Eight weeks. That's how long it took our team at Autor to go from "we should build a voice AI receptionist for healthcare clinics" to handling live patient calls 24/7. Not a demo. Not a proof of concept. A production system that now processes thousands of automated calls per month for dental and healthcare clients across Canada. Here's every technical and business decision we made along the way, and the reasoning behind each one.
The Starting Point
A dental clinic in Ontario came to us with a problem we'd heard a dozen times: they were losing patients because nobody answered the phone after hours. Their staff spent 3+ hours per day on calls that followed the same script — confirming appointments, answering insurance questions, routing urgent calls. They wanted automation, but every off-the-shelf solution they'd tried sounded robotic and confused patients.

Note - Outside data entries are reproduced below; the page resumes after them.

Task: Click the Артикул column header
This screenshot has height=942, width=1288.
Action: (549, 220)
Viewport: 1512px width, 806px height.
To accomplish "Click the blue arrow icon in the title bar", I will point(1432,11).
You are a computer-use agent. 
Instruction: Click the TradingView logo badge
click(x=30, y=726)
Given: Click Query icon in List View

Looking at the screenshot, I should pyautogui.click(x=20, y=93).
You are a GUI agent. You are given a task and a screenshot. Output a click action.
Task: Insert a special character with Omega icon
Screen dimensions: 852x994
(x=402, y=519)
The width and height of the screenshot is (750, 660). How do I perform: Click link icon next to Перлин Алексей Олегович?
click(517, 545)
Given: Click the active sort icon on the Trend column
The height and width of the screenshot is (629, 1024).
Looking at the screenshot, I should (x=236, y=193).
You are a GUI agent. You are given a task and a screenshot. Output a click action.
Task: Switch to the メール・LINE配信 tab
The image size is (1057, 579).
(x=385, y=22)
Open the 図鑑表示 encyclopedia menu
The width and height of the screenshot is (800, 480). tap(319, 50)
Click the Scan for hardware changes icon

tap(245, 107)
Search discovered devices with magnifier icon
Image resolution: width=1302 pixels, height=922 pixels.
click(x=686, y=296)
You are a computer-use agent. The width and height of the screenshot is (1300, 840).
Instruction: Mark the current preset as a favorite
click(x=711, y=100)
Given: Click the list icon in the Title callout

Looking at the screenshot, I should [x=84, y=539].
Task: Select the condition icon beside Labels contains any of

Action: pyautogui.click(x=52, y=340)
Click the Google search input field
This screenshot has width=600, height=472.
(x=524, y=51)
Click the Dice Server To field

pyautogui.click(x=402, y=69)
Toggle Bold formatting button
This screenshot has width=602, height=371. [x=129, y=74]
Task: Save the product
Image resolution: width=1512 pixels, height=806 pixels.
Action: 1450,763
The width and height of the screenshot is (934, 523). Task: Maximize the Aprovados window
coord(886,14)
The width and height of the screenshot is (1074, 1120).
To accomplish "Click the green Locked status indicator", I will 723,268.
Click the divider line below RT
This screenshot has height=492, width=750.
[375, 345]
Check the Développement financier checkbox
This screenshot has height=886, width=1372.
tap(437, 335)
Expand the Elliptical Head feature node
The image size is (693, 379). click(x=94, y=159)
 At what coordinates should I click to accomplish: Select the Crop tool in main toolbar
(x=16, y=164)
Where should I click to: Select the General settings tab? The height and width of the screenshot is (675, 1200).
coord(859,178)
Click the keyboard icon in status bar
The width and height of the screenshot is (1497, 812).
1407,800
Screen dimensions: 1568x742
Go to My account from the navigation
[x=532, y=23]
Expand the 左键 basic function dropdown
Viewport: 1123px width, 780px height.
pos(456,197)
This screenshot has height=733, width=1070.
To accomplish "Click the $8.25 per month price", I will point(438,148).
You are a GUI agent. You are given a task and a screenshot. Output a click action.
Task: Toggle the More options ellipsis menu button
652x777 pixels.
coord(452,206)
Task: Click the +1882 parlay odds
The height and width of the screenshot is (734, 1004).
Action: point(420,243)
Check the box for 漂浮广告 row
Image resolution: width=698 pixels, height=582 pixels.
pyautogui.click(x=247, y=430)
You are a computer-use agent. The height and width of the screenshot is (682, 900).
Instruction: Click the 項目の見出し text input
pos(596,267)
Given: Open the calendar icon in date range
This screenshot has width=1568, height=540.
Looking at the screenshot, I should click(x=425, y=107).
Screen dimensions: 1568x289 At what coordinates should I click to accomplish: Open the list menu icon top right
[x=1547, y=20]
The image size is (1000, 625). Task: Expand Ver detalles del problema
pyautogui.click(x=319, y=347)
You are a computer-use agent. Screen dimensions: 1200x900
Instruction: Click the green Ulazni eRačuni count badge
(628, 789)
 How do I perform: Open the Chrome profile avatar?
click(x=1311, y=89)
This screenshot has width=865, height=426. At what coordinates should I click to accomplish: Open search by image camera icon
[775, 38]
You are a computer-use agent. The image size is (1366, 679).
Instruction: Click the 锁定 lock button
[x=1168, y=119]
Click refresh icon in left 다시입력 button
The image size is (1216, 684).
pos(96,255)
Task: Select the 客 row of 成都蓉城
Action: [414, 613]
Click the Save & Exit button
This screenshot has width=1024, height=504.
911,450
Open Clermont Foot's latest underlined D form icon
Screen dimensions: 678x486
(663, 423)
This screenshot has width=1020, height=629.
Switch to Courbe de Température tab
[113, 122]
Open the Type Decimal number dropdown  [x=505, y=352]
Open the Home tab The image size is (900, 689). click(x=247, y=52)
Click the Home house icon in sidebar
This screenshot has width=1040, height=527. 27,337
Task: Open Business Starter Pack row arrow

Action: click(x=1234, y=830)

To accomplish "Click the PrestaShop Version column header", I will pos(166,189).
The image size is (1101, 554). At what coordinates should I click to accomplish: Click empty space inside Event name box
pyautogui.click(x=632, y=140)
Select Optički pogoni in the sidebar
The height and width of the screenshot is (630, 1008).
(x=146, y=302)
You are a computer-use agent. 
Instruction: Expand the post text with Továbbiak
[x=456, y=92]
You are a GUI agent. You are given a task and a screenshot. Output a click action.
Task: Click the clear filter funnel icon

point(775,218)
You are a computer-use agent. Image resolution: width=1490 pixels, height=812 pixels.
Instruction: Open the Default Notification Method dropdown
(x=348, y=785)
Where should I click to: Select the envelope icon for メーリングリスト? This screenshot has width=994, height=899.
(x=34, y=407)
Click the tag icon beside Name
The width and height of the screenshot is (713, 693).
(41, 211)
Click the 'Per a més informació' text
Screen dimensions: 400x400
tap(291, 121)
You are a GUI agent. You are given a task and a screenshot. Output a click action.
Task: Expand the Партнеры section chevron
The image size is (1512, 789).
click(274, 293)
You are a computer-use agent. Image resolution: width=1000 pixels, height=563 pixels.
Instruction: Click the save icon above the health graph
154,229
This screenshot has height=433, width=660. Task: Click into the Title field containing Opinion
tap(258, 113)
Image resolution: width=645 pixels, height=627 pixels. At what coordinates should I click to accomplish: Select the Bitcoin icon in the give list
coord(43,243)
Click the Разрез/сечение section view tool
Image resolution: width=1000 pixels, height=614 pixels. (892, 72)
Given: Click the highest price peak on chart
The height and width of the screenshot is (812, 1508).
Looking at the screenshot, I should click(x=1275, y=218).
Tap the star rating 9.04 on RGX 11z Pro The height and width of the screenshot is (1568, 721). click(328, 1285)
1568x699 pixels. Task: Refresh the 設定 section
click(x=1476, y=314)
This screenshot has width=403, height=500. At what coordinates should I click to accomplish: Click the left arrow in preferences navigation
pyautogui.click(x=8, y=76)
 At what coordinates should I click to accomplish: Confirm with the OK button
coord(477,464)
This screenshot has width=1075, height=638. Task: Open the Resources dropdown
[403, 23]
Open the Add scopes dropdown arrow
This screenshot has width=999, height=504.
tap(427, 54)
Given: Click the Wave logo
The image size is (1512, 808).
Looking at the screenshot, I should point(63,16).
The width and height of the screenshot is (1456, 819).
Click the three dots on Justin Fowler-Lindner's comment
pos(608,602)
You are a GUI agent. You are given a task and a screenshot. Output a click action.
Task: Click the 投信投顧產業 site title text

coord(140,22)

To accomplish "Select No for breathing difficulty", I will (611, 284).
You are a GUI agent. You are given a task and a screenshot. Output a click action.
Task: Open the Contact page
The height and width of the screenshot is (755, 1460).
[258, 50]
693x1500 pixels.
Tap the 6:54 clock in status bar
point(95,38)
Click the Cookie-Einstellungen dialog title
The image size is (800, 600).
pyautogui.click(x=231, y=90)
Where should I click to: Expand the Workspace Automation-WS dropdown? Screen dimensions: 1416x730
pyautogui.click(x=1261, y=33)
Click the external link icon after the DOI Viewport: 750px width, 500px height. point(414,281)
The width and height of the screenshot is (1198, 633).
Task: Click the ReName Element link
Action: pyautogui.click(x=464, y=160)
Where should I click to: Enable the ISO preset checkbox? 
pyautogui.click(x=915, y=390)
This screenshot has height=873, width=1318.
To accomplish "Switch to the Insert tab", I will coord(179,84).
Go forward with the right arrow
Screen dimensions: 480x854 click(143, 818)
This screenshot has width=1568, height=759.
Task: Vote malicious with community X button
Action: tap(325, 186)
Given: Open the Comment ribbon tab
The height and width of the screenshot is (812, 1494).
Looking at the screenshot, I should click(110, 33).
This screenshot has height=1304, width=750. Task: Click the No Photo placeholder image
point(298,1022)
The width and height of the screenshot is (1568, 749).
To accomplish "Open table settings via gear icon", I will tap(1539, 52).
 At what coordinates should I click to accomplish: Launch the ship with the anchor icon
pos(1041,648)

We'd already built 40+ AI products at that point. We knew the gap between a voice AI demo and a voice AI that handles real calls from real patients who are sometimes anxious, sometimes angry, and sometimes just confused. We scoped 8 weeks and got to work.
Week 1–2: Choosing the Voice Stack
The first decision was the hardest: which speech-to-text and text-to-speech providers to use. We benchmarked four STT options and three TTS options over two weeks.
Speech-to-text: Deepgram won. We tested Deepgram, Google Cloud Speech, AWS Transcribe, and Whisper (self-hosted). Deepgram gave us the best combination of latency and accuracy for Canadian English with diverse accents. Our benchmarks showed Deepgram averaged 180ms first-byte latency versus 320ms for Google Cloud Speech. For a phone conversation, that 140ms difference is the gap between natural and awkward. Whisper was the most accurate but unusable for real-time — even on a GPU instance, streaming latency was 400ms+.
Text-to-speech: ElevenLabs. We needed a voice that didn't trigger the "I'm talking to a robot" response. ElevenLabs' Turbo v2 model gave us near-human quality at 150ms latency. We tested with 30 real patients in a blind study — 22 of them didn't realize they were talking to AI until we told them.
Telephony: Twilio. This wasn't a hard choice. Twilio's Media Streams API gave us bidirectional audio streaming over WebSocket. We'd used it before, understood the edge cases, and knew the Canadian number provisioning was solid. We briefly considered Vonage but their WebSocket implementation had reliability issues in our testing.
Week 3–4: The Brain — Why We Chose Anthropic Claude Over GPT-4
This is where it gets interesting. We needed a language model that could handle the core conversation logic — understanding patient intent, managing appointment scheduling, handling insurance questions, and knowing when to transfer to a human.
We ran both GPT-4 and Anthropic Claude through 200 simulated patient conversations. The results surprised us.
Claude was better at saying "I don't know." In healthcare, making something up is worse than admitting uncertainty. When we threw edge cases at both models — rare insurance scenarios, questions about specific procedures the clinic didn't offer — GPT-4 was more likely to confabulate a plausible-sounding answer. Claude was more likely to say it wasn't sure and offer to connect the patient with staff. For a healthcare application, that behavior is worth its weight in gold.
Claude's instruction-following was more consistent. We needed the model to stay strictly within its role as a receptionist. No medical advice, ever. No promises about pricing without checking the database. After prompt engineering both models for a week, Claude held its boundaries more reliably across 1,000+ test conversations.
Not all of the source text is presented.